REQUIRED WORK: When you respond, restate each record exactly as it is given.

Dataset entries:
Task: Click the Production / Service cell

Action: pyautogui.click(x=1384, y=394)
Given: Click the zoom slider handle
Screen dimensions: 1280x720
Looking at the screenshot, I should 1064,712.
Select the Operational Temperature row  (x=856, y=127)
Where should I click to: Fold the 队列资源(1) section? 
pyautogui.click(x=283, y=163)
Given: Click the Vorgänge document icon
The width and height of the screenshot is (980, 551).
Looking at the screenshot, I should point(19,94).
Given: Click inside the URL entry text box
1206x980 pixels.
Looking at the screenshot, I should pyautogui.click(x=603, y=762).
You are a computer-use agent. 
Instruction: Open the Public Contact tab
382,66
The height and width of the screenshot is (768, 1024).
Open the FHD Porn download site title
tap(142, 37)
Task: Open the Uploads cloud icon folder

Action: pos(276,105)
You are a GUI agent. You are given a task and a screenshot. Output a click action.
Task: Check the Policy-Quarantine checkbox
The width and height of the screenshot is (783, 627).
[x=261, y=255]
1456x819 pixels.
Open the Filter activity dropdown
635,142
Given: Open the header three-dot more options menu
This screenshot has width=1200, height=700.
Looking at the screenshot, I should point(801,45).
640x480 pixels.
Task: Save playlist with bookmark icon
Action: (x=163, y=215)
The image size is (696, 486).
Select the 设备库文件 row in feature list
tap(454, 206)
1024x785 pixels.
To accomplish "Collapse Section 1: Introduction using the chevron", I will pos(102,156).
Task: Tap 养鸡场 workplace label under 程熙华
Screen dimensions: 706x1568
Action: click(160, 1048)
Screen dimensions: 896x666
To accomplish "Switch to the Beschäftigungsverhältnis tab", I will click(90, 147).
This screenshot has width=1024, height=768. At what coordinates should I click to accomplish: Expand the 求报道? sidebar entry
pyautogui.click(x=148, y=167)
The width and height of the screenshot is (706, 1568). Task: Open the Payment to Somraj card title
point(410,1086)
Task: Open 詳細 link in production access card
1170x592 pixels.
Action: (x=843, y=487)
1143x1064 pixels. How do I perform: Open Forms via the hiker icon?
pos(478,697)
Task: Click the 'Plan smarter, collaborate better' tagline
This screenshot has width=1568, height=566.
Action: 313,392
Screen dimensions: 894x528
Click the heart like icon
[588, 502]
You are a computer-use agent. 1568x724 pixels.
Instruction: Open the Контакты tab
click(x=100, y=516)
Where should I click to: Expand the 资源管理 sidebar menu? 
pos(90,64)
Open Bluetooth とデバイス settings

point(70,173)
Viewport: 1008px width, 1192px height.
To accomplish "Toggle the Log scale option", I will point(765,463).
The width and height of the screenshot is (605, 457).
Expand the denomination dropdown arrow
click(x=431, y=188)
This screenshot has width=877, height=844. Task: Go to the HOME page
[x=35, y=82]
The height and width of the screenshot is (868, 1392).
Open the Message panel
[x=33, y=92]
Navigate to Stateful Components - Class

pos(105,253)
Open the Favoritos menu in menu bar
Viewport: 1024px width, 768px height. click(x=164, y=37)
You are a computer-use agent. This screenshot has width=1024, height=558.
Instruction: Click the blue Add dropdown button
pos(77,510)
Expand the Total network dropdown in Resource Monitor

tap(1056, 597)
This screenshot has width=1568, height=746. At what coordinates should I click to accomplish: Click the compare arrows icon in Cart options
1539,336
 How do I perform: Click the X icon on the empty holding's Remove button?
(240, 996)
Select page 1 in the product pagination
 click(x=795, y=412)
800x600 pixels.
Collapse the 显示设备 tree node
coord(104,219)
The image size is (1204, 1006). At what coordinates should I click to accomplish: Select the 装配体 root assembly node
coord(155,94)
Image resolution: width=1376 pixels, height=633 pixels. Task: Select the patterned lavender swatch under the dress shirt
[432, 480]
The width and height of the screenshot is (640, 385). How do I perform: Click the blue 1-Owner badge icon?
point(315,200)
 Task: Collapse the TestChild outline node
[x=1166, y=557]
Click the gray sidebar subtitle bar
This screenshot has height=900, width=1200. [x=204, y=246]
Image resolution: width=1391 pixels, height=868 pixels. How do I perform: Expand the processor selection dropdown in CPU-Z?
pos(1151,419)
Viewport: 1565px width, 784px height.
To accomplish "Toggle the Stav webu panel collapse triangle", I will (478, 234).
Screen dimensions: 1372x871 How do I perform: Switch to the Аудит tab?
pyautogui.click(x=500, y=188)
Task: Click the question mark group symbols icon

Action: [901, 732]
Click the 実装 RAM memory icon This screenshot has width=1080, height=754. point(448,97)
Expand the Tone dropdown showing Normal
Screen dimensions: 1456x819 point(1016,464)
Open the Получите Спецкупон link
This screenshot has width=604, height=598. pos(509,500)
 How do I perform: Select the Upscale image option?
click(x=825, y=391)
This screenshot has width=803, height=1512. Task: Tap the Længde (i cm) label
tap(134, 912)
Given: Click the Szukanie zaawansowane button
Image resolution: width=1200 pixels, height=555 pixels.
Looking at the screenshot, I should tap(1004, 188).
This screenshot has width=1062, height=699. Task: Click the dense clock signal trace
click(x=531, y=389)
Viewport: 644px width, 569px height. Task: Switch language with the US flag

EXPECTED ANSWER:
Task: Click the Production / Service cell

Action: pyautogui.click(x=1384, y=394)
Given: Click the zoom slider handle
Screen dimensions: 1280x720
Looking at the screenshot, I should 1064,712.
Select the Operational Temperature row  (x=856, y=127)
Where should I click to: Fold the 队列资源(1) section? 
pyautogui.click(x=283, y=163)
Given: Click the Vorgänge document icon
The width and height of the screenshot is (980, 551).
Looking at the screenshot, I should point(19,94).
Given: Click inside the URL entry text box
1206x980 pixels.
Looking at the screenshot, I should pyautogui.click(x=603, y=762).
You are a computer-use agent. 
Instruction: Open the Public Contact tab
382,66
The height and width of the screenshot is (768, 1024).
Open the FHD Porn download site title
tap(142, 37)
Task: Open the Uploads cloud icon folder

Action: pos(276,105)
You are a GUI agent. You are given a task and a screenshot. Output a click action.
Task: Check the Policy-Quarantine checkbox
The width and height of the screenshot is (783, 627).
[x=261, y=255]
1456x819 pixels.
Open the Filter activity dropdown
635,142
Given: Open the header three-dot more options menu
This screenshot has width=1200, height=700.
Looking at the screenshot, I should point(801,45).
640x480 pixels.
Task: Save playlist with bookmark icon
Action: (x=163, y=215)
The image size is (696, 486).
Select the 设备库文件 row in feature list
tap(454, 206)
1024x785 pixels.
To accomplish "Collapse Section 1: Introduction using the chevron", I will pos(102,156).
Task: Tap 养鸡场 workplace label under 程熙华
Screen dimensions: 706x1568
Action: click(160, 1048)
Screen dimensions: 896x666
To accomplish "Switch to the Beschäftigungsverhältnis tab", I will click(90, 147).
This screenshot has width=1024, height=768. At what coordinates should I click to accomplish: Expand the 求报道? sidebar entry
pyautogui.click(x=148, y=167)
The width and height of the screenshot is (706, 1568). Task: Open the Payment to Somraj card title
point(410,1086)
Task: Open 詳細 link in production access card
1170x592 pixels.
Action: (x=843, y=487)
1143x1064 pixels. How do I perform: Open Forms via the hiker icon?
pos(478,697)
Task: Click the 'Plan smarter, collaborate better' tagline
This screenshot has width=1568, height=566.
Action: 313,392
Screen dimensions: 894x528
Click the heart like icon
[588, 502]
You are a computer-use agent. 1568x724 pixels.
Instruction: Open the Контакты tab
click(x=100, y=516)
Where should I click to: Expand the 资源管理 sidebar menu? 
pos(90,64)
Open Bluetooth とデバイス settings

point(70,173)
Viewport: 1008px width, 1192px height.
To accomplish "Toggle the Log scale option", I will point(765,463).
The width and height of the screenshot is (605, 457).
Expand the denomination dropdown arrow
click(x=431, y=188)
This screenshot has width=877, height=844. Task: Go to the HOME page
[x=35, y=82]
The height and width of the screenshot is (868, 1392).
Open the Message panel
[x=33, y=92]
Navigate to Stateful Components - Class

pos(105,253)
Open the Favoritos menu in menu bar
Viewport: 1024px width, 768px height. click(x=164, y=37)
You are a computer-use agent. This screenshot has width=1024, height=558.
Instruction: Click the blue Add dropdown button
pos(77,510)
Expand the Total network dropdown in Resource Monitor

tap(1056, 597)
This screenshot has width=1568, height=746. At what coordinates should I click to accomplish: Click the compare arrows icon in Cart options
1539,336
 How do I perform: Click the X icon on the empty holding's Remove button?
(240, 996)
Select page 1 in the product pagination
 click(x=795, y=412)
800x600 pixels.
Collapse the 显示设备 tree node
coord(104,219)
The image size is (1204, 1006). At what coordinates should I click to accomplish: Select the 装配体 root assembly node
coord(155,94)
Image resolution: width=1376 pixels, height=633 pixels. Task: Select the patterned lavender swatch under the dress shirt
[432, 480]
The width and height of the screenshot is (640, 385). How do I perform: Click the blue 1-Owner badge icon?
point(315,200)
 Task: Collapse the TestChild outline node
[x=1166, y=557]
Click the gray sidebar subtitle bar
This screenshot has height=900, width=1200. [x=204, y=246]
Image resolution: width=1391 pixels, height=868 pixels. How do I perform: Expand the processor selection dropdown in CPU-Z?
pos(1151,419)
Viewport: 1565px width, 784px height.
To accomplish "Toggle the Stav webu panel collapse triangle", I will (478, 234).
Screen dimensions: 1372x871 How do I perform: Switch to the Аудит tab?
pyautogui.click(x=500, y=188)
Task: Click the question mark group symbols icon

Action: [901, 732]
Click the 実装 RAM memory icon This screenshot has width=1080, height=754. point(448,97)
Expand the Tone dropdown showing Normal
Screen dimensions: 1456x819 point(1016,464)
Open the Получите Спецкупон link
This screenshot has width=604, height=598. pos(509,500)
 How do I perform: Select the Upscale image option?
click(x=825, y=391)
This screenshot has width=803, height=1512. Task: Tap the Længde (i cm) label
tap(134, 912)
Given: Click the Szukanie zaawansowane button
Image resolution: width=1200 pixels, height=555 pixels.
Looking at the screenshot, I should tap(1004, 188).
This screenshot has width=1062, height=699. Task: Click the dense clock signal trace
click(x=531, y=389)
Viewport: 644px width, 569px height. Task: Switch language with the US flag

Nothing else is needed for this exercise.